Students are still expected to deliver that paragraph almost word-for-word to the simulated patient, then reassure them that antidepressants are not addictive and quote the familiar 50–65 % improvement figure at three months (against 25–30 % on placebo).
Everything else in the guide is up to date: side-effects are listed honestly, discontinuation problems are properly described, risks are not minimised. Only the explanatory model itself feels like it belongs in a different era.
Thirty years after many of us first began quietly questioning the simple chemical-imbalance story, a major British medical school continues to examine students on their ability to repeat it.
We now have:
• Joanna Moncrieff et al.’s 2022 umbrella review which found no consistent evidence linking depression to lower serotonin concentration or activity;1
• A growing literature (including Michael Hengartner’s 2021 book Evidence-biased Antidepressant Prescription) documenting how publication bias, outcome-reporting bias, and inflated baseline severity have led to over-estimation of clinical benefit, particularly in milder cases;2
• Repeated demonstrations that published trial efficacy has been considerably overstated, and long-term cohort studies that point again and again to social reconnection, agency and meaningful occupation as the strongest predictors of sustained recovery.

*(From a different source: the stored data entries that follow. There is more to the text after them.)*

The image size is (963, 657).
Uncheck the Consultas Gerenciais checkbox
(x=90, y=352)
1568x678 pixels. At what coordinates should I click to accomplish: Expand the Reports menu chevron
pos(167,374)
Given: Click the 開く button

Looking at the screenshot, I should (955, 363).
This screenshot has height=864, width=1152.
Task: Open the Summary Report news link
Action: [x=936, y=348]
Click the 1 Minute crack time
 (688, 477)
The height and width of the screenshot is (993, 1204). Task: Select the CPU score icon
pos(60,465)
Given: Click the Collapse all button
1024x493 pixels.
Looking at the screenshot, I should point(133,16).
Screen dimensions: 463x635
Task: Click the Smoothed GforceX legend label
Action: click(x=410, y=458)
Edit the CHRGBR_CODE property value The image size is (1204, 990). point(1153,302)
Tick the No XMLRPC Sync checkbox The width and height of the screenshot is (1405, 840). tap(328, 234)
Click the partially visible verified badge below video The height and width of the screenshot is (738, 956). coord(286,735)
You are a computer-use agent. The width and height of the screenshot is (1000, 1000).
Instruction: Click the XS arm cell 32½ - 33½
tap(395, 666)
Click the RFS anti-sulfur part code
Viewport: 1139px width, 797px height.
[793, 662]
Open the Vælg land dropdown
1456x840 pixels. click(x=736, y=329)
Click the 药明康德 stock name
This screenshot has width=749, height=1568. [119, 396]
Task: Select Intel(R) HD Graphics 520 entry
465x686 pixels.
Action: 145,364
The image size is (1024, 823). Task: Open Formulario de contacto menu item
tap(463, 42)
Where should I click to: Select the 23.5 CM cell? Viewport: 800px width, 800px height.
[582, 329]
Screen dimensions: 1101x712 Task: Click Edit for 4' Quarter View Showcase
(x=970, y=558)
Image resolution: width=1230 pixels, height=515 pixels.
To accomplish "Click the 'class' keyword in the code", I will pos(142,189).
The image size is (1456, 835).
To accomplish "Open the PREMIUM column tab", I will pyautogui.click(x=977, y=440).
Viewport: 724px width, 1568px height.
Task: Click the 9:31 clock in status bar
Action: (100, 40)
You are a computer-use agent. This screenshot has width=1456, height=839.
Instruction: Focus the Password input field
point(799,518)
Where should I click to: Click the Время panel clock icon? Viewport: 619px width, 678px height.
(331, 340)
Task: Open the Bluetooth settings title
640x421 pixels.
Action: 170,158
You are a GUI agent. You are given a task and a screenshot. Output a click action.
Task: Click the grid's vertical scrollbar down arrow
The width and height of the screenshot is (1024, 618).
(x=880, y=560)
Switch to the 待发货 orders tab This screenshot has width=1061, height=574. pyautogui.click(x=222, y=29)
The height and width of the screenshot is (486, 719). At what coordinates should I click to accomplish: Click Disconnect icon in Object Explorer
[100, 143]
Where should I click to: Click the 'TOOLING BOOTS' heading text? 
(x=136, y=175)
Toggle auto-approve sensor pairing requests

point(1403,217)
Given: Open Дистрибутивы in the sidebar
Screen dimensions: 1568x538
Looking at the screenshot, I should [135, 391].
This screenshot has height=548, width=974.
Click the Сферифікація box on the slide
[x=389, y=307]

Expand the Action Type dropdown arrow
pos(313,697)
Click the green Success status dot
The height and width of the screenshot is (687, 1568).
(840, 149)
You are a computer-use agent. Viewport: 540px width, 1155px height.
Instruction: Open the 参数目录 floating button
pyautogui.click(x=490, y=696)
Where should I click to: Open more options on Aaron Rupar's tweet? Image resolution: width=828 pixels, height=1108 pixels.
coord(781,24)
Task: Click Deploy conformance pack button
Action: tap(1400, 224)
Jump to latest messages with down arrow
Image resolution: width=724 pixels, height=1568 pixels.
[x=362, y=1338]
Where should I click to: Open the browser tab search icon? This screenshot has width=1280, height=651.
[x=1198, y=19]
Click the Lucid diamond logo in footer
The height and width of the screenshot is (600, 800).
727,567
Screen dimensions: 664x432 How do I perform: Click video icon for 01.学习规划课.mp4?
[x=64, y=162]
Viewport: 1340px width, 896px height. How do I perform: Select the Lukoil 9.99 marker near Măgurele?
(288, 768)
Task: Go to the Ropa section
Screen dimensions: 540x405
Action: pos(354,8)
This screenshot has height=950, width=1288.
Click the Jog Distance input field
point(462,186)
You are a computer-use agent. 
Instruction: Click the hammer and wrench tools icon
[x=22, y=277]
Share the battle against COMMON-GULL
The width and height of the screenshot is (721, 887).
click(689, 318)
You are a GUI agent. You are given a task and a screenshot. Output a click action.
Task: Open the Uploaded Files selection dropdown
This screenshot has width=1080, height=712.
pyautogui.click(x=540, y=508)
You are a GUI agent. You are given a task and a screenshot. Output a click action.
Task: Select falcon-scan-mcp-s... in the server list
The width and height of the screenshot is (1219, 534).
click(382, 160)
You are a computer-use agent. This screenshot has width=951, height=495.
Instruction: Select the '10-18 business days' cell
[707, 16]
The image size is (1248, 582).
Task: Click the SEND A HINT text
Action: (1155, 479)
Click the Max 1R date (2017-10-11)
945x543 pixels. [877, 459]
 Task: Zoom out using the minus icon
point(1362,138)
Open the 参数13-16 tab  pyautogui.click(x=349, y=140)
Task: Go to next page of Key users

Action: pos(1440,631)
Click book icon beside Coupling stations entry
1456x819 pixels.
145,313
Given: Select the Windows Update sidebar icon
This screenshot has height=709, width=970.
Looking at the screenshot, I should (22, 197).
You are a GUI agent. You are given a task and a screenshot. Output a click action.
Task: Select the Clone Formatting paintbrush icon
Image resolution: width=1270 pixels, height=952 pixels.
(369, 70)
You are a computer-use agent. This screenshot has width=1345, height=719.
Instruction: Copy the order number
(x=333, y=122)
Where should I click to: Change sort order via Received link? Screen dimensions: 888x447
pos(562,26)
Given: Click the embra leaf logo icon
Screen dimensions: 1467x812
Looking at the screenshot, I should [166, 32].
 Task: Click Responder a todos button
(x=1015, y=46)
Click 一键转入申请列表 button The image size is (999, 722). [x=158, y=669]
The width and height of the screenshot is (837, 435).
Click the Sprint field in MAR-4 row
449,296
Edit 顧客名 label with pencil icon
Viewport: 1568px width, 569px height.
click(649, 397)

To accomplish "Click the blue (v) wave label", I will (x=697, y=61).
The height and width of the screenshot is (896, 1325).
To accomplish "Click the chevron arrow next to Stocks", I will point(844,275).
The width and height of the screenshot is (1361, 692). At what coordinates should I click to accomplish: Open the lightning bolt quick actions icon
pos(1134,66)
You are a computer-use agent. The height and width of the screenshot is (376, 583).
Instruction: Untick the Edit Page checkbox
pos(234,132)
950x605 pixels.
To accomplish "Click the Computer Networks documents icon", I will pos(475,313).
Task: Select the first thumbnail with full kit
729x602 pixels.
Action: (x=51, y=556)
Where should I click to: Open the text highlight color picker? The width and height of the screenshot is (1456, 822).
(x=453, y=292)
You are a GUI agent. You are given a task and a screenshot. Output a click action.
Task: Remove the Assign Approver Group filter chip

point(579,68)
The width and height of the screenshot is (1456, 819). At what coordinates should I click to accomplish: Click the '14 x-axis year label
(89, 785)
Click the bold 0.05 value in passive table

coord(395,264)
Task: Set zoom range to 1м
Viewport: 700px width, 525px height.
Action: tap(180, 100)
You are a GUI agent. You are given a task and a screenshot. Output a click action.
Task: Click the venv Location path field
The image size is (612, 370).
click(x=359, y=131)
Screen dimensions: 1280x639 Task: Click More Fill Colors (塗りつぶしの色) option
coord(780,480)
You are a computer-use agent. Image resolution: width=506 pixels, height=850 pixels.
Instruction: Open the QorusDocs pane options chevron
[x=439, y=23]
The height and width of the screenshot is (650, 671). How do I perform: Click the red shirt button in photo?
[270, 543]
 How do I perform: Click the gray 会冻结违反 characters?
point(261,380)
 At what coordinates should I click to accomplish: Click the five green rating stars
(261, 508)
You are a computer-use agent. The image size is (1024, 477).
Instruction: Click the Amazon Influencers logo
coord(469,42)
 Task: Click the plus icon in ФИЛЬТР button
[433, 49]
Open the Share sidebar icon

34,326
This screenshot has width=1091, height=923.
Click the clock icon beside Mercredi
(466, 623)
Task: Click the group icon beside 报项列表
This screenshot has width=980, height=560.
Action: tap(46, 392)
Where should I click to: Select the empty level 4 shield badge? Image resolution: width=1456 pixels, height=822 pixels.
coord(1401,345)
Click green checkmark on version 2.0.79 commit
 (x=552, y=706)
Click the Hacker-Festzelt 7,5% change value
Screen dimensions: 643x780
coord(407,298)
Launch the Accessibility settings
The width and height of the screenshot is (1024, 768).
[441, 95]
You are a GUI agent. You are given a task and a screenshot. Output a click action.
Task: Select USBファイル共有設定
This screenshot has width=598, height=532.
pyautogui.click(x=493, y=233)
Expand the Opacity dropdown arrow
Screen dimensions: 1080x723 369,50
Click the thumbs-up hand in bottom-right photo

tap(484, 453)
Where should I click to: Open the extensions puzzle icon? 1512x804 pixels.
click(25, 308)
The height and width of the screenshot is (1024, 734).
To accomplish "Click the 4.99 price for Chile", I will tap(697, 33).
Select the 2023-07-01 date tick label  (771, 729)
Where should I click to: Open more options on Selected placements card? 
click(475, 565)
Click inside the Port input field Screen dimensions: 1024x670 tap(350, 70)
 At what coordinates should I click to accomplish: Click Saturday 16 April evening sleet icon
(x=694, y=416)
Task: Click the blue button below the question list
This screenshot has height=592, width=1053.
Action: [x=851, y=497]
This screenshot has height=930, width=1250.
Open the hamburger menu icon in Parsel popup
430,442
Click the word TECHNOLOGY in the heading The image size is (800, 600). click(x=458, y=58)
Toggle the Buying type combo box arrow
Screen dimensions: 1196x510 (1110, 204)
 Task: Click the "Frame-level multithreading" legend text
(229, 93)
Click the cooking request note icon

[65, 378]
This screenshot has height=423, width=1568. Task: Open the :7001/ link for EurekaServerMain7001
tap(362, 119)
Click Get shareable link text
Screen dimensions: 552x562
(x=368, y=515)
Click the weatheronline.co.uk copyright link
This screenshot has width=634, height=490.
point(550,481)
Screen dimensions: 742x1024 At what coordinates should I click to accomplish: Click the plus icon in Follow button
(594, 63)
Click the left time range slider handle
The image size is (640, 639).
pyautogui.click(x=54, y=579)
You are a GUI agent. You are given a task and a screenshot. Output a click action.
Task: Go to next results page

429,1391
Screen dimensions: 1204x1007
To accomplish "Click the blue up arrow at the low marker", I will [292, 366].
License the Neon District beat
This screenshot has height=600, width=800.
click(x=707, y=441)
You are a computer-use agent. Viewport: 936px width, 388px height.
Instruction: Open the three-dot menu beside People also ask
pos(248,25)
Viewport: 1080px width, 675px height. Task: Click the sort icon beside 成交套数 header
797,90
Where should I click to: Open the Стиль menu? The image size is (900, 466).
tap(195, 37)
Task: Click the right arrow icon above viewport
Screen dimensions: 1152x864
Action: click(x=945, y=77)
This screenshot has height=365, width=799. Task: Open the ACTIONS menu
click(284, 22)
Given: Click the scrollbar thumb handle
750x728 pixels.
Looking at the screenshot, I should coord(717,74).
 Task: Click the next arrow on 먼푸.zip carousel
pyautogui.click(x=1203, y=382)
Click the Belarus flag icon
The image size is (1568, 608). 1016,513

None of this is secret knowledge. Most consultants I speak to accept these points without hesitation in private conversation. Yet the teaching slides and the mark schemes change very slowly.
I am not criticising the authors of the revision guide; they inherited the script just as today’s students do. I simply wonder whether the moment has come to bring the examined explanation into line with what most of us now quietly acknowledge.
Patients are not helped by being told their suffering is caused by a proven neurochemical deficit that tablets correct. They are helped by an honest, calm conversation about what we do and do not yet understand, and by decisions taken together on the basis of the evidence we actually possess.
Could we agree on a short, clear, evidence-congruent paragraph that students can safely learn and examiners can accept? One that keeps all the practical information and the reassurance, but gently drops the part that no longer stands up.
I think our students would be grateful, and our patients certainly deserve it.
- Moncrieff J, et al. The serotonin theory of depression: a systematic umbrella review of the evidence. Molecular Psychiatry, 2022.
- Hengartner MP. Evidence-biased Antidepressant Prescription: Overmedicalisation, Flawed Research, and Conflicts of Interest. Palgrave Macmillan, 2021.
About the author
Evgeny Legedin is a trainee psychiatrist working in Glasgow, Scotland. He has a long-standing interest in critical psychiatry, evidence-based practice and the honest communication of uncertainty to patients.